[GIVEN TASK]:
Convert every line of the data below into a JSON list of strings, one string per line, omitting blank lines.
○ ○ ○ ○
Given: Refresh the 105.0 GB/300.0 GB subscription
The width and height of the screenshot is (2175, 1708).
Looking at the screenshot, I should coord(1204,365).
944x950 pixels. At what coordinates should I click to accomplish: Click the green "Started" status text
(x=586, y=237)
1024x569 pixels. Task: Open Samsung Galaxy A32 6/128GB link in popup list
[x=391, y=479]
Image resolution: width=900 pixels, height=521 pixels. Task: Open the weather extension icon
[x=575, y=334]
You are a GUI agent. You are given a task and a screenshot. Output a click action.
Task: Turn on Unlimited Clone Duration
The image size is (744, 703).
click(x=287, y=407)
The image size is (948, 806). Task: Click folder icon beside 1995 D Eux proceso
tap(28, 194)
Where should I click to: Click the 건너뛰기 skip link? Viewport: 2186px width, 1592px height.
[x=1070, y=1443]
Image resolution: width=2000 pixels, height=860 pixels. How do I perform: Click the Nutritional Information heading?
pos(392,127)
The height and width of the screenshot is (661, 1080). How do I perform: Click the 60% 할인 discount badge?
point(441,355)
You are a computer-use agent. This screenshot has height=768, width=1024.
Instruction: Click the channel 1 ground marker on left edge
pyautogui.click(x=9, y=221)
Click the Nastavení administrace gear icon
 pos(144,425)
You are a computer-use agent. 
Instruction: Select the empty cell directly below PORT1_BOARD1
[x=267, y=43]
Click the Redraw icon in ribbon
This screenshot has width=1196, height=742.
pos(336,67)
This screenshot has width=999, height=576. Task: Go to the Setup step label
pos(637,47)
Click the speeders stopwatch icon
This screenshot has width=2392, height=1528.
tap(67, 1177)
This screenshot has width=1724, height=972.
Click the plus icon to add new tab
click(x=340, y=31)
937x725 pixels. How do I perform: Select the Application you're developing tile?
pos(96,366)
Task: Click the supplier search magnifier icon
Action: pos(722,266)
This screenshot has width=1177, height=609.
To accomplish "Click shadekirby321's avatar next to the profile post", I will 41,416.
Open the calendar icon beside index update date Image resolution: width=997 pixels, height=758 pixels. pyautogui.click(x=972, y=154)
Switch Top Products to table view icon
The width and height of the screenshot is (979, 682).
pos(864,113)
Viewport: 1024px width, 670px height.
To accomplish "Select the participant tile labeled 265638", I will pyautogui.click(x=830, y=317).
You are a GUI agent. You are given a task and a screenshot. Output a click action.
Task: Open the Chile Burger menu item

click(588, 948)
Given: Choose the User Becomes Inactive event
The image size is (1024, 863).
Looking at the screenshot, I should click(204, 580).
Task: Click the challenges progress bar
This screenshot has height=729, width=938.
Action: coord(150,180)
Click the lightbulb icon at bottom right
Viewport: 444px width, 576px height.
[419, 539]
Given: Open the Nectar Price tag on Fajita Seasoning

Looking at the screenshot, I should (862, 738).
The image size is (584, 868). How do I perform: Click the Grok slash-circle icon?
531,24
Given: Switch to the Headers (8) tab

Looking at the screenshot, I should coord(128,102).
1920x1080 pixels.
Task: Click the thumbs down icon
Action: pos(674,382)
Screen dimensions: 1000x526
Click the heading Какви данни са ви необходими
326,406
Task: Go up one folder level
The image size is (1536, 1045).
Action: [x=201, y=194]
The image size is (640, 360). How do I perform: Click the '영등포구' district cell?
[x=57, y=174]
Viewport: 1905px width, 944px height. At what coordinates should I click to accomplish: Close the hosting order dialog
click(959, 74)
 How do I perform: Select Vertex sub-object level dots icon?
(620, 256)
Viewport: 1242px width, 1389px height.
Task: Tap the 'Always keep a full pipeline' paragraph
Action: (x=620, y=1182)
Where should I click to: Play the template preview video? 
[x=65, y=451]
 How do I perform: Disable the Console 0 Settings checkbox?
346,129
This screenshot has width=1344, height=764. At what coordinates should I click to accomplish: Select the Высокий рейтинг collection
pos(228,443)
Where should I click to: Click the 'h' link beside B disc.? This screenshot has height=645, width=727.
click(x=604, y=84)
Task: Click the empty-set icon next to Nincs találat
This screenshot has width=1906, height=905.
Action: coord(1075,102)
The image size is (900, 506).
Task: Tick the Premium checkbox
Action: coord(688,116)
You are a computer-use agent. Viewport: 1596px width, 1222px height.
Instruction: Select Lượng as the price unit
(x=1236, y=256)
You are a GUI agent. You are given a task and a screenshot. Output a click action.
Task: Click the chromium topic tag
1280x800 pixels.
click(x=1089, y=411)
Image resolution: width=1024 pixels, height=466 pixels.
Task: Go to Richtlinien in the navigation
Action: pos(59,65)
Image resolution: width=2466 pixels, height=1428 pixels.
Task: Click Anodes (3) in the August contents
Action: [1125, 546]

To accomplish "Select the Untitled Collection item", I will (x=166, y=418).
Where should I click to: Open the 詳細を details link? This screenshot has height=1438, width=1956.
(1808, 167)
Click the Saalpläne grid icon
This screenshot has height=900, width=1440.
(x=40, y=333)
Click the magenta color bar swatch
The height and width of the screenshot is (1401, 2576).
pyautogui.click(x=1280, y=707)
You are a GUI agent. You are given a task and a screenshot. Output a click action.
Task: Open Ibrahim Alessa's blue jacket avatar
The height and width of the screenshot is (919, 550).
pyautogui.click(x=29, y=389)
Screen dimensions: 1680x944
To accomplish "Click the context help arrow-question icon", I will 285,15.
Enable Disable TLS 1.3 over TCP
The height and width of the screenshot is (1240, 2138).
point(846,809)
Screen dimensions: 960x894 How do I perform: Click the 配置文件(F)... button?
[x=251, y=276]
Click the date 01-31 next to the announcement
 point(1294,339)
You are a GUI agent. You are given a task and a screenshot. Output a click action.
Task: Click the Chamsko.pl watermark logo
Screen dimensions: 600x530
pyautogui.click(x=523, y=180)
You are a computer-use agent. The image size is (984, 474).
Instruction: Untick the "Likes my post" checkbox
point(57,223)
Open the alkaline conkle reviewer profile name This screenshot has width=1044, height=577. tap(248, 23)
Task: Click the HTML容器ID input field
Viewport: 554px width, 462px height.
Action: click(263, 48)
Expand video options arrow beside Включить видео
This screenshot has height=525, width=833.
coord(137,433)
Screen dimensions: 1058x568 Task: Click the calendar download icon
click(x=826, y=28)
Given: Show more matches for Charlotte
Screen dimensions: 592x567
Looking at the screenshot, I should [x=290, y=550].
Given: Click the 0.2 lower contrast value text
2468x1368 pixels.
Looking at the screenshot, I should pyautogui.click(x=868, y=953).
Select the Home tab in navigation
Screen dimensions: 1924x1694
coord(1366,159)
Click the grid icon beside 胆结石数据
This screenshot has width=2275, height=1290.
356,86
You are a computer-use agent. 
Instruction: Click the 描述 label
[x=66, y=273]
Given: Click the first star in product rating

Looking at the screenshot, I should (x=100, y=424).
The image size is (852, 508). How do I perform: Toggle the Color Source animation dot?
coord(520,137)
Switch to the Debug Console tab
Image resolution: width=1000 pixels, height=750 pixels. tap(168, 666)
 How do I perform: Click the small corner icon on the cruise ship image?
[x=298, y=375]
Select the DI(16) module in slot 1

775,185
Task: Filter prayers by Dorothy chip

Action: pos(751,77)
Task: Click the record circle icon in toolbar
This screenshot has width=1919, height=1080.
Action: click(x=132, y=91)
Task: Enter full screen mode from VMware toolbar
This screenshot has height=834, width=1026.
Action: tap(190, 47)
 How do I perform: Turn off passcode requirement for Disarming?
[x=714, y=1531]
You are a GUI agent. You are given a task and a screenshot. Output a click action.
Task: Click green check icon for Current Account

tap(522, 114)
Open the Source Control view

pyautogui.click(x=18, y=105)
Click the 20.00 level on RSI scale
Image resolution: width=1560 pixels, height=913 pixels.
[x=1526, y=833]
○ ○ ○ ○
[FINAL RESULT]:
[
  "Given: Refresh the 105.0 GB/300.0 GB subscription",
  "The width and height of the screenshot is (2175, 1708).",
  "Looking at the screenshot, I should coord(1204,365).",
  "944x950 pixels. At what coordinates should I click to accomplish: Click the green \"Started\" status text",
  "(x=586, y=237)",
  "1024x569 pixels. Task: Open Samsung Galaxy A32 6/128GB link in popup list",
  "[x=391, y=479]",
  "Image resolution: width=900 pixels, height=521 pixels. Task: Open the weather extension icon",
  "[x=575, y=334]",
  "You are a GUI agent. You are given a task and a screenshot. Output a click action.",
  "Task: Turn on Unlimited Clone Duration",
  "The image size is (744, 703).",
  "click(x=287, y=407)",
  "The image size is (948, 806). Task: Click folder icon beside 1995 D Eux proceso",
  "tap(28, 194)",
  "Where should I click to: Click the 건너뛰기 skip link? Viewport: 2186px width, 1592px height.",
  "[x=1070, y=1443]",
  "Image resolution: width=2000 pixels, height=860 pixels. How do I perform: Click the Nutritional Information heading?",
  "pos(392,127)",
  "The height and width of the screenshot is (661, 1080). How do I perform: Click the 60% 할인 discount badge?",
  "point(441,355)",
  "You are a computer-use agent. This screenshot has height=768, width=1024.",
  "Instruction: Click the channel 1 ground marker on left edge",
  "pyautogui.click(x=9, y=221)",
  "Click the Nastavení administrace gear icon",
  " pos(144,425)",
  "You are a computer-use agent. ",
  "Instruction: Select the empty cell directly below PORT1_BOARD1",
  "[x=267, y=43]",
  "Click the Redraw icon in ribbon",
  "This screenshot has width=1196, height=742.",
  "pos(336,67)",
  "This screenshot has width=999, height=576. Task: Go to the Setup step label",
  "pos(637,47)",
  "Click the speeders stopwatch icon",
  "This screenshot has width=2392, height=1528.",
  "tap(67, 1177)",
  "This screenshot has width=1724, height=972.",
  "Click the plus icon to add new tab",
  "click(x=340, y=31)",
  "937x725 pixels. How do I perform: Select the Application you're developing tile?",
  "pos(96,366)",
  "Task: Click the supplier search magnifier icon",
  "Action: pos(722,266)",
  "This screenshot has width=1177, height=609.",
  "To accomplish \"Click shadekirby321's avatar next to the profile post\", I will 41,416.",
  "Open the calendar icon beside index update date Image resolution: width=997 pixels, height=758 pixels. pyautogui.click(x=972, y=154)",
  "Switch Top Products to table view icon",
  "The width and height of the screenshot is (979, 682).",
  "pos(864,113)",
  "Viewport: 1024px width, 670px height.",
  "To accomplish \"Select the participant tile labeled 265638\", I will pyautogui.click(x=830, y=317).",
  "You are a GUI agent. You are given a task and a screenshot. Output a click action.",
  "Task: Open the Chile Burger menu item",
  "click(588, 948)",
  "Given: Choose the User Becomes Inactive event",
  "The image size is (1024, 863).",
  "Looking at the screenshot, I should click(204, 580).",
  "Task: Click the challenges progress bar",
  "This screenshot has height=729, width=938.",
  "Action: coord(150,180)",
  "Click the lightbulb icon at bottom right",
  "Viewport: 444px width, 576px height.",
  "[419, 539]",
  "Given: Open the Nectar Price tag on Fajita Seasoning",
  "Looking at the screenshot, I should (862, 738).",
  "The image size is (584, 868). How do I perform: Click the Grok slash-circle icon?",
  "531,24",
  "Given: Switch to the Headers (8) tab",
  "Looking at the screenshot, I should coord(128,102).",
  "1920x1080 pixels.",
  "Task: Click the thumbs down icon",
  "Action: pos(674,382)",
  "Screen dimensions: 1000x526",
  "Click the heading Какви данни са ви необходими",
  "326,406",
  "Task: Go up one folder level",
  "The image size is (1536, 1045).",
  "Action: [x=201, y=194]",
  "The image size is (640, 360). How do I perform: Click the '영등포구' district cell?",
  "[x=57, y=174]",
  "Viewport: 1905px width, 944px height. At what coordinates should I click to accomplish: Close the hosting order dialog",
  "click(959, 74)",
  " How do I perform: Select Vertex sub-object level dots icon?",
  "(620, 256)",
  "Viewport: 1242px width, 1389px height.",
  "Task: Tap the 'Always keep a full pipeline' paragraph",
  "Action: (x=620, y=1182)",
  "Where should I click to: Play the template preview video? ",
  "[x=65, y=451]",
  " How do I perform: Disable the Console 0 Settings checkbox?",
  "346,129",
  "This screenshot has width=1344, height=764. At what coordinates should I click to accomplish: Select the Высокий рейтинг collection",
  "pos(228,443)",
  "Where should I click to: Click the 'h' link beside B disc.? This screenshot has height=645, width=727.",
  "click(x=604, y=84)",
  "Task: Click the empty-set icon next to Nincs találat",
  "This screenshot has width=1906, height=905.",
  "Action: coord(1075,102)",
  "The image size is (900, 506).",
  "Task: Tick the Premium checkbox",
  "Action: coord(688,116)",
  "You are a computer-use agent. Viewport: 1596px width, 1222px height.",
  "Instruction: Select Lượng as the price unit",
  "(x=1236, y=256)",
  "You are a GUI agent. You are given a task and a screenshot. Output a click action.",
  "Task: Click the chromium topic tag",
  "1280x800 pixels.",
  "click(x=1089, y=411)",
  "Image resolution: width=1024 pixels, height=466 pixels.",
  "Task: Go to Richtlinien in the navigation",
  "Action: pos(59,65)",
  "Image resolution: width=2466 pixels, height=1428 pixels.",
  "Task: Click Anodes (3) in the August contents",
  "Action: [1125, 546]",
  "To accomplish \"Select the Untitled Collection item\", I will (x=166, y=418).",
  "Where should I click to: Open the 詳細を details link? This screenshot has height=1438, width=1956.",
  "(1808, 167)",
  "Click the Saalpläne grid icon",
  "This screenshot has height=900, width=1440.",
  "(x=40, y=333)",
  "Click the magenta color bar swatch",
  "The height and width of the screenshot is (1401, 2576).",
  "pyautogui.click(x=1280, y=707)",
  "You are a GUI agent. You are given a task and a screenshot. Output a click action.",
  "Task: Open Ibrahim Alessa's blue jacket avatar",
  "The height and width of the screenshot is (919, 550).",
  "pyautogui.click(x=29, y=389)",
  "Screen dimensions: 1680x944",
  "To accomplish \"Click the context help arrow-question icon\", I will 285,15.",
  "Enable Disable TLS 1.3 over TCP",
  "The height and width of the screenshot is (1240, 2138).",
  "point(846,809)",
  "Screen dimensions: 960x894 How do I perform: Click the 配置文件(F)... button?",
  "[x=251, y=276]",
  "Click the date 01-31 next to the announcement",
  " point(1294,339)",
  "You are a GUI agent. You are given a task and a screenshot. Output a click action.",
  "Task: Click the Chamsko.pl watermark logo",
  "Screen dimensions: 600x530",
  "pyautogui.click(x=523, y=180)",
  "You are a computer-use agent. The image size is (984, 474).",
  "Instruction: Untick the \"Likes my post\" checkbox",
  "point(57,223)",
  "Open the alkaline conkle reviewer profile name This screenshot has width=1044, height=577. tap(248, 23)",
  "Task: Click the HTML容器ID input field",
  "Viewport: 554px width, 462px height.",
  "Action: click(263, 48)",
  "Expand video options arrow beside Включить видео",
  "This screenshot has height=525, width=833.",
  "coord(137,433)",
  "Screen dimensions: 1058x568 Task: Click the calendar download icon",
  "click(x=826, y=28)",
  "Given: Show more matches for Charlotte",
  "Screen dimensions: 592x567",
  "Looking at the screenshot, I should [x=290, y=550].",
  "Given: Click the 0.2 lower contrast value text",
  "2468x1368 pixels.",
  "Looking at the screenshot, I should pyautogui.click(x=868, y=953).",
  "Select the Home tab in navigation",
  "Screen dimensions: 1924x1694",
  "coord(1366,159)",
  "Click the grid icon beside 胆结石数据",
  "This screenshot has width=2275, height=1290.",
  "356,86",
  "You are a computer-use agent. ",
  "Instruction: Click the 描述 label",
  "[x=66, y=273]",
  "Given: Click the first star in product rating",
  "Looking at the screenshot, I should (x=100, y=424).",
  "The image size is (852, 508). How do I perform: Toggle the Color Source animation dot?",
  "coord(520,137)",
  "Switch to the Debug Console tab",
  "Image resolution: width=1000 pixels, height=750 pixels. tap(168, 666)",
  " How do I perform: Click the small corner icon on the cruise ship image?",
  "[x=298, y=375]",
  "Select the DI(16) module in slot 1",
  "775,185",
  "Task: Filter prayers by Dorothy chip",
  "Action: pos(751,77)",
  "Task: Click the record circle icon in toolbar",
  "This screenshot has width=1919, height=1080.",
  "Action: click(x=132, y=91)",
  "Task: Enter full screen mode from VMware toolbar",
  "This screenshot has height=834, width=1026.",
  "Action: tap(190, 47)",
  " How do I perform: Turn off passcode requirement for Disarming?",
  "[x=714, y=1531]",
  "You are a GUI agent. You are given a task and a screenshot. Output a click action.",
  "Task: Click green check icon for Current Account",
  "tap(522, 114)",
  "Open the Source Control view",
  "pyautogui.click(x=18, y=105)",
  "Click the 20.00 level on RSI scale",
  "Image resolution: width=1560 pixels, height=913 pixels.",
  "[x=1526, y=833]"
]